Video: The Modern Smart Home is Inconvenient and It’s Spying on You

A few months back Gizmodo reporter Kashmir Hill installed a home automation system in her apartment. With the aid of a specially build router based on a Raspberry Pi, she carefully monitored it’s outbound traffic over several weeks because, in her words, she wanted to know “whether it would betray me”.

Unsurprisingly she found multiple devices constantly phoning home although with most of the data she admitted “I don’t know ultimately where it was shared”.

While many businesses in the UK are less than enthusicastic about the work involved in implementing the new EU GDPR legislation, many Americans are eying our new privacy laws with an amount of cautious envy.

On top of the security and privacy concerns Hill also felt that contemporary smart home systems were also less than convenient…

“Things didn’t work, the smart coffee was horrible, Alexa didn’t understand us and my take-away was that the privacy trade-off was not worth it.”

She was quick to discover the pitfalls of the modern budget smart home setup…

I had to download 14 different apps to my phone to control everything, which meant creating an account for each one of those apps. (Yes, my coffeemaker has a log-in and a very long terms of service agreement.)

…and ultimately figured out the number one problem with this whole thing is…

The fantasy of the smart home is that it will save us time and effort, but the friction involved in getting various devices from different companies to work together meant that many things took longer to do.

If you consider yourself a techie it’s unlikely any of this will surprise you.

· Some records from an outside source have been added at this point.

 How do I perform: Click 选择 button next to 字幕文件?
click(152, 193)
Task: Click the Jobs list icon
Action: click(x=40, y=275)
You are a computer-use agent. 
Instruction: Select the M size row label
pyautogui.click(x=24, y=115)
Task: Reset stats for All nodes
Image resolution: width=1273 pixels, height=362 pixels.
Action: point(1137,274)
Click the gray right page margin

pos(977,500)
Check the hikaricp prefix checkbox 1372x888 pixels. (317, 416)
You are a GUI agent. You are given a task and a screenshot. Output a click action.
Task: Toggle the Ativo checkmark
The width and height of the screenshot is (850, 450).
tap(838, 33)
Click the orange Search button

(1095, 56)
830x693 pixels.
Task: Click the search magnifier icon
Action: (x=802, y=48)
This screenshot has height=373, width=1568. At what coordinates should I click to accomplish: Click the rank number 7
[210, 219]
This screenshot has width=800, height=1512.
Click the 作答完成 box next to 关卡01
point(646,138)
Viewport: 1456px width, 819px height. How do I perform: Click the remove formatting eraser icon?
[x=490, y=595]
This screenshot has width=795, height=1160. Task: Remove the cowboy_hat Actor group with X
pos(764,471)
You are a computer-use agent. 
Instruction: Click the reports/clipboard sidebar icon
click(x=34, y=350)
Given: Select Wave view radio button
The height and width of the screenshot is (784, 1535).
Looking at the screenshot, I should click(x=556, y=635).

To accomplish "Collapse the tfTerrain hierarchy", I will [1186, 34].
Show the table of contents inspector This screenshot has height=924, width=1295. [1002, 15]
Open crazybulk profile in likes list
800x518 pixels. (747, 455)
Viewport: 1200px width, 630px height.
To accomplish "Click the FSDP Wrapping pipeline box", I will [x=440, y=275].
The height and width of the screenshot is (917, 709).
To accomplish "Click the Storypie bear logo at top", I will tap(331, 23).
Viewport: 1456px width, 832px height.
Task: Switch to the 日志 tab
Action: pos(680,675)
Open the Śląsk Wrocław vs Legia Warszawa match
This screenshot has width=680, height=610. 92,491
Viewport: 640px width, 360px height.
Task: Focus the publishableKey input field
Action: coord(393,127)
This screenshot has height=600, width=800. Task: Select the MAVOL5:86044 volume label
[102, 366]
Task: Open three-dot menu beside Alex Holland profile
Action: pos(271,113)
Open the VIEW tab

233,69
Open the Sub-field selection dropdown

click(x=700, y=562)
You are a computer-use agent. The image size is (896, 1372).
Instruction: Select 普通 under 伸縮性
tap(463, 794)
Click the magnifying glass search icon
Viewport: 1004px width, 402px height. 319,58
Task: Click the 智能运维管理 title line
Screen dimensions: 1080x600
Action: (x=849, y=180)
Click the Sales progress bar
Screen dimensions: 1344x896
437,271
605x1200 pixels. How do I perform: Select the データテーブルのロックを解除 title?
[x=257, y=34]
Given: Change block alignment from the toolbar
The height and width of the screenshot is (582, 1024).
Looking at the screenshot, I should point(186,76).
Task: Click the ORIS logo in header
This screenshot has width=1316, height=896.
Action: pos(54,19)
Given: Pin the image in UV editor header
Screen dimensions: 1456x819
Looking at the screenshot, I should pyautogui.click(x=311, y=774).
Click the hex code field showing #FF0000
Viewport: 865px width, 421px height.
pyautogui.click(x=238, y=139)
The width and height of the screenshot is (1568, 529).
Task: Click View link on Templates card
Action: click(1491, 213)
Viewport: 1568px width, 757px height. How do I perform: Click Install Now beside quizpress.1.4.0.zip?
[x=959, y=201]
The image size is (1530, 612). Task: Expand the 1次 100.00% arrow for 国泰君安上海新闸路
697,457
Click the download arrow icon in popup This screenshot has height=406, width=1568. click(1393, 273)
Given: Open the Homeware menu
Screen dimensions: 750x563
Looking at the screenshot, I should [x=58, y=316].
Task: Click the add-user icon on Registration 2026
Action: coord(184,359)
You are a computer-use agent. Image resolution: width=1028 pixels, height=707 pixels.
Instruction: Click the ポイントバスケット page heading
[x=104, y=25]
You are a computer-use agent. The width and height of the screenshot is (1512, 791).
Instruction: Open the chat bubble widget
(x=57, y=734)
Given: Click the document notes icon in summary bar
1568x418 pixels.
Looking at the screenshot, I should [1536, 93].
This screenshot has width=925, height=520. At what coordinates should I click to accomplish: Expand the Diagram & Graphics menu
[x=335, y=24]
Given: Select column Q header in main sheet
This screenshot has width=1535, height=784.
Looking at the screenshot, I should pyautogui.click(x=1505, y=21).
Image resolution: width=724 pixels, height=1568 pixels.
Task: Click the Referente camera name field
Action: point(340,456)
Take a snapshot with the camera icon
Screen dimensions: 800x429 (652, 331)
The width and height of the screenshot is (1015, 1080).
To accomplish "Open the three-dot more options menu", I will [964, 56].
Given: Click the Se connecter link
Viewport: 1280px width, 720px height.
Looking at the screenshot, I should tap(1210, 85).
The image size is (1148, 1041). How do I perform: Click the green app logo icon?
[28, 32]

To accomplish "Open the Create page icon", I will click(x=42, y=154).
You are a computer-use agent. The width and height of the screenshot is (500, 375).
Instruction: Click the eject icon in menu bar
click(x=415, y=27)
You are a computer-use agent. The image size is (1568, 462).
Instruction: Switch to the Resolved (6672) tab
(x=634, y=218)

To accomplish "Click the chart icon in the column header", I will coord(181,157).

So do you care if your TV is phoning home or that Philips know what time you brush your teeth? Is this scaremongering for the uninformed, or genuine cause for concern? Let us know what you think in the comments below.

gizmodo.com  :  bbc.co.uk

1 Comment on "Video: The Modern Smart Home is Inconvenient and It’s Spying on You"

  1. There are two separate issues here, the privacy aspect and the friction of having to set up multiple accounts.

    These are, as I see it, the two main problems that face the world of Home Automation in 2018.

    We HA enthusiasts and techies aren’t bothered by the second problem. Many of us use a single system to tie everything together, and we are no strangers to setting up online accounts. We see it as the price you pay for getting a service from a provider, although we understand it can be annoying.

    But as for the privacy? Wow. We are sleepwalking into a storm.

    A international profiling, cyber-criminal, data-sold-to-smalltime-burglars storm. I won’t even mention the news today about Russia…

    I use Alexa and Google Home currently, and the most important things they do for me are setting room scenes (through my home automation system) and playing random songs when friends come over.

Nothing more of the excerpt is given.